▶ REQUIRED ACTION
Once you reach the line containing "This screenshot has height=1333, width=2576." in the data below, restate each line word for word up to and including the one containing "has height=938, width=1920.".

|---|

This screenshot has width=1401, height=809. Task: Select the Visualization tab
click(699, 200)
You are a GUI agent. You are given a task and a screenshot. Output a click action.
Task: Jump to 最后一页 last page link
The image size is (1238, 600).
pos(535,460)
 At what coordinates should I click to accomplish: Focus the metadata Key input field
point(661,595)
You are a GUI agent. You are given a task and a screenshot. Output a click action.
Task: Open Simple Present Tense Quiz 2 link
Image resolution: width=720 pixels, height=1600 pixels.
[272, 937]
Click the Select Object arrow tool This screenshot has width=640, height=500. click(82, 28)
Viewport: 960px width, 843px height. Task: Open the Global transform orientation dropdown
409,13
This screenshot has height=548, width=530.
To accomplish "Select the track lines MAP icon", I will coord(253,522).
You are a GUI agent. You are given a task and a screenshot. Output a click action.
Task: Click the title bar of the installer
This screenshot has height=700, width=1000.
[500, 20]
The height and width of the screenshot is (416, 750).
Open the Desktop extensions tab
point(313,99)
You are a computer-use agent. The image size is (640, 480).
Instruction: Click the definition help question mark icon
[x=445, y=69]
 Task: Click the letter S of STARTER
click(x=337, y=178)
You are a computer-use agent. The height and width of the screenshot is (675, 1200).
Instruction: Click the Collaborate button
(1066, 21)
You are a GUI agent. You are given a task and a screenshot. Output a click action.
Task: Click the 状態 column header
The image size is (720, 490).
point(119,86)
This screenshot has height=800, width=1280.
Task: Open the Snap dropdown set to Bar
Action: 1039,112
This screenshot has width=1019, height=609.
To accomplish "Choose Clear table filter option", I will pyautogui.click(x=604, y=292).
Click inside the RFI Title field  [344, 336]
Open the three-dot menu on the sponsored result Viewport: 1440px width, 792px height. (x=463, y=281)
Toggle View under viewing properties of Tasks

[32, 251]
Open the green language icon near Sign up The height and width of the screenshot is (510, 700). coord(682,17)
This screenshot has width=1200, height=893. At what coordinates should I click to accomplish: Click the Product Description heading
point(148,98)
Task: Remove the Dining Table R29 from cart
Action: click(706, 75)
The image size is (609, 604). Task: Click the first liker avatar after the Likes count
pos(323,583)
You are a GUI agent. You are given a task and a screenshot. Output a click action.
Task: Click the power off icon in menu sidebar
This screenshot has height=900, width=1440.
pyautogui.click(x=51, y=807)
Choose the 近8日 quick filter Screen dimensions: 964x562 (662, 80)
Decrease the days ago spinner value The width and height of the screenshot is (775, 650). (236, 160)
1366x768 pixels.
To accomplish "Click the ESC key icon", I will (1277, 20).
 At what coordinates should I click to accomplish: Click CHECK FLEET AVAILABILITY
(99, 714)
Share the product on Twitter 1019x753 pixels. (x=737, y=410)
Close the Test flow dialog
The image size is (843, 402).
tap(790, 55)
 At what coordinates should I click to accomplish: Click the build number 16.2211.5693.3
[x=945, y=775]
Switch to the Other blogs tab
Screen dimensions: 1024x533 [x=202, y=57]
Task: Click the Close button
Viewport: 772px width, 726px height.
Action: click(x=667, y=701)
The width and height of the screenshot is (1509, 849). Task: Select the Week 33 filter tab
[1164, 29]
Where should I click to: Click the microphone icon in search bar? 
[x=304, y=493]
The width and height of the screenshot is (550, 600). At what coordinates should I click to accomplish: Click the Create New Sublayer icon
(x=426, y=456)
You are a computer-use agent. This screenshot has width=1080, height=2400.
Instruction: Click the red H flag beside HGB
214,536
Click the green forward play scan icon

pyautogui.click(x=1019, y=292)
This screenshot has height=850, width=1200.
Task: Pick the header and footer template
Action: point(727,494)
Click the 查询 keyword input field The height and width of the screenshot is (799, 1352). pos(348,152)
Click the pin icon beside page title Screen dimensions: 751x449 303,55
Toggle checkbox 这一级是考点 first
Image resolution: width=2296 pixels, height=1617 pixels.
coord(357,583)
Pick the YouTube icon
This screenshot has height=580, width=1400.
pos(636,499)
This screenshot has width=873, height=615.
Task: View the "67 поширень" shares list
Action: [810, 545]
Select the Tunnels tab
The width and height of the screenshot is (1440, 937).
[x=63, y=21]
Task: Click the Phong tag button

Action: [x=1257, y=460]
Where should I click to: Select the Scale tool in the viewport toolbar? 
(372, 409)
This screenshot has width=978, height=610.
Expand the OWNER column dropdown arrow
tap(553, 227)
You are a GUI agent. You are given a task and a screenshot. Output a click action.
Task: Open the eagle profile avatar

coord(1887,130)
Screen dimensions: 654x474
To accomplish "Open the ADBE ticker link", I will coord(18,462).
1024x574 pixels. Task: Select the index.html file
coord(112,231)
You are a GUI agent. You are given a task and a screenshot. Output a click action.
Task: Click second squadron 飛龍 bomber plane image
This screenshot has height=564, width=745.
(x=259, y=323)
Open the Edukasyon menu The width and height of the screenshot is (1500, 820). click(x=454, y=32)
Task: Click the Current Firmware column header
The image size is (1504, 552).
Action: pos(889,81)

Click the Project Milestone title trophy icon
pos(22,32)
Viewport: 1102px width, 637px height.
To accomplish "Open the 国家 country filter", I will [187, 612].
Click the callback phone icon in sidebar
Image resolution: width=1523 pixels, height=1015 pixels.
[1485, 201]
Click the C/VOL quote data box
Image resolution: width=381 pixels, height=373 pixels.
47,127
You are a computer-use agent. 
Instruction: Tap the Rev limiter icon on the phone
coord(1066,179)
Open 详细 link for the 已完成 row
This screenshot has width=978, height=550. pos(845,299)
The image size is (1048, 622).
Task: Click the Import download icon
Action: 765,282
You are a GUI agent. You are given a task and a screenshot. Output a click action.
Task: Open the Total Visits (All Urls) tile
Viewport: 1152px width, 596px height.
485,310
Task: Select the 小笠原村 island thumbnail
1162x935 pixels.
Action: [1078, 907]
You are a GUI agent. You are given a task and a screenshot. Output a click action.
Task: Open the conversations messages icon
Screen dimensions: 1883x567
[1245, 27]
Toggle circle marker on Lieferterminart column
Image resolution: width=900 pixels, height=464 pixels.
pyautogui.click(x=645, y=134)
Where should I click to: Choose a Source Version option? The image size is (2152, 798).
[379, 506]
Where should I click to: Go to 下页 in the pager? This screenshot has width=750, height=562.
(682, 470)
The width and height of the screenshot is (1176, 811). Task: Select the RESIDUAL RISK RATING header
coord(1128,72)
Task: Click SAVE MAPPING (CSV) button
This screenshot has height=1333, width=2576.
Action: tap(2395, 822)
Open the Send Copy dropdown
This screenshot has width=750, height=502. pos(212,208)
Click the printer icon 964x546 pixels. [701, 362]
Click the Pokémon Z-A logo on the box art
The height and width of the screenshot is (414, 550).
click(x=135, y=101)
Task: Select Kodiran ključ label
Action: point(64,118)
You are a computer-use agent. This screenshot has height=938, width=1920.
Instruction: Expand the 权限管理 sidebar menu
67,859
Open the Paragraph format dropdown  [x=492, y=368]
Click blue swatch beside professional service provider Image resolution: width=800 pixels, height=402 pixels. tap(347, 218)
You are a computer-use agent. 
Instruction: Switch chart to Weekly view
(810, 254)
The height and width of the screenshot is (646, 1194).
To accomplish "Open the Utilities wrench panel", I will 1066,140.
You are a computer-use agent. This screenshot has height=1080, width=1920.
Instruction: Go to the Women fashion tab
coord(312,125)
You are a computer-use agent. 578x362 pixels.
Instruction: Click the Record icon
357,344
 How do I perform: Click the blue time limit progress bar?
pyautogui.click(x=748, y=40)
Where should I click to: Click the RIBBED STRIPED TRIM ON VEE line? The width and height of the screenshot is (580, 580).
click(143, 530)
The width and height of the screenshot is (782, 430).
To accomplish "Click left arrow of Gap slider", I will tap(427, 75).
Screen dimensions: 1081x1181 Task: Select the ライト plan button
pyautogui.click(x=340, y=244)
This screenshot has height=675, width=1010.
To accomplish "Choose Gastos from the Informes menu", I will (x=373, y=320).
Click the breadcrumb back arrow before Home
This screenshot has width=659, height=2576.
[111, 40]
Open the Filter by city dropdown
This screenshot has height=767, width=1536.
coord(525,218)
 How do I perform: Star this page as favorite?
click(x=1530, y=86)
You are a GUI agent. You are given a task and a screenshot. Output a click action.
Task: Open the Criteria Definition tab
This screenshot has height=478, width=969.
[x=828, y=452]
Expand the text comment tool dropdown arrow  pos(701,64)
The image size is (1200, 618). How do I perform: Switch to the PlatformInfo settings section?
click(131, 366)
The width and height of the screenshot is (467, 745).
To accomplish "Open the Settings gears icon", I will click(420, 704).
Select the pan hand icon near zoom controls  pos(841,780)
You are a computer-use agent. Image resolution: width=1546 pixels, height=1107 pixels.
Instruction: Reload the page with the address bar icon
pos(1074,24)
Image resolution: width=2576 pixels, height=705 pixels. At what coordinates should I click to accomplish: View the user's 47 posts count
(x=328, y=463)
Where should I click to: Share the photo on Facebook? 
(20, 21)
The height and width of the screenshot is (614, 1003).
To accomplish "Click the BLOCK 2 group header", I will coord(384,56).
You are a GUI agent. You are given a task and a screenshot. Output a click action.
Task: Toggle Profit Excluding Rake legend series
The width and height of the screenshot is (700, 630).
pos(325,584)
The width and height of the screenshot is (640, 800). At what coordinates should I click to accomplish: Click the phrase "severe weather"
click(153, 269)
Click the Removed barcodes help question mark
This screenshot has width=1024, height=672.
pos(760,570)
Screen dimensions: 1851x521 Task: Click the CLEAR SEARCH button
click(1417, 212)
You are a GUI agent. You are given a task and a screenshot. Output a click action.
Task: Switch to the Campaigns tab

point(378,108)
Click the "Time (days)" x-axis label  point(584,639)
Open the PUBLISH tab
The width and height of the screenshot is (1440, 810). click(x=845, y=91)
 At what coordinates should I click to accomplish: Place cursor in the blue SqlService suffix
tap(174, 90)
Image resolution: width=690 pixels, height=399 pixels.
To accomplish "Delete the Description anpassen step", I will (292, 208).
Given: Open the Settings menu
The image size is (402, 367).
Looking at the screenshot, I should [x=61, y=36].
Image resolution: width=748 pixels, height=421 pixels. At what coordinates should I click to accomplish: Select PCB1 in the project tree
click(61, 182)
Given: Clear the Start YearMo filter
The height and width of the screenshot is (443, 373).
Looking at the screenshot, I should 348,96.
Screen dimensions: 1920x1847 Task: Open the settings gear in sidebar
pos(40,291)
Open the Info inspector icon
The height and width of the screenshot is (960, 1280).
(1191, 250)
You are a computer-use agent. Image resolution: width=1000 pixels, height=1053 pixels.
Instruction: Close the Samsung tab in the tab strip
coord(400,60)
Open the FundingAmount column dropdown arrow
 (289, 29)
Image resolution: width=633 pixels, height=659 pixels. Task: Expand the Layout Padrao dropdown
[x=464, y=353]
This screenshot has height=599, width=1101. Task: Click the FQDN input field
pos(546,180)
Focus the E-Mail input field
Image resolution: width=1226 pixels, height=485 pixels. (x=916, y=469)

|---|

▶ TASK RESULT
This screenshot has height=1333, width=2576.
Action: tap(2395, 822)
Open the Send Copy dropdown
This screenshot has width=750, height=502. pos(212,208)
Click the printer icon 964x546 pixels. [701, 362]
Click the Pokémon Z-A logo on the box art
The height and width of the screenshot is (414, 550).
click(x=135, y=101)
Task: Select Kodiran ključ label
Action: point(64,118)
You are a computer-use agent. This screenshot has height=938, width=1920.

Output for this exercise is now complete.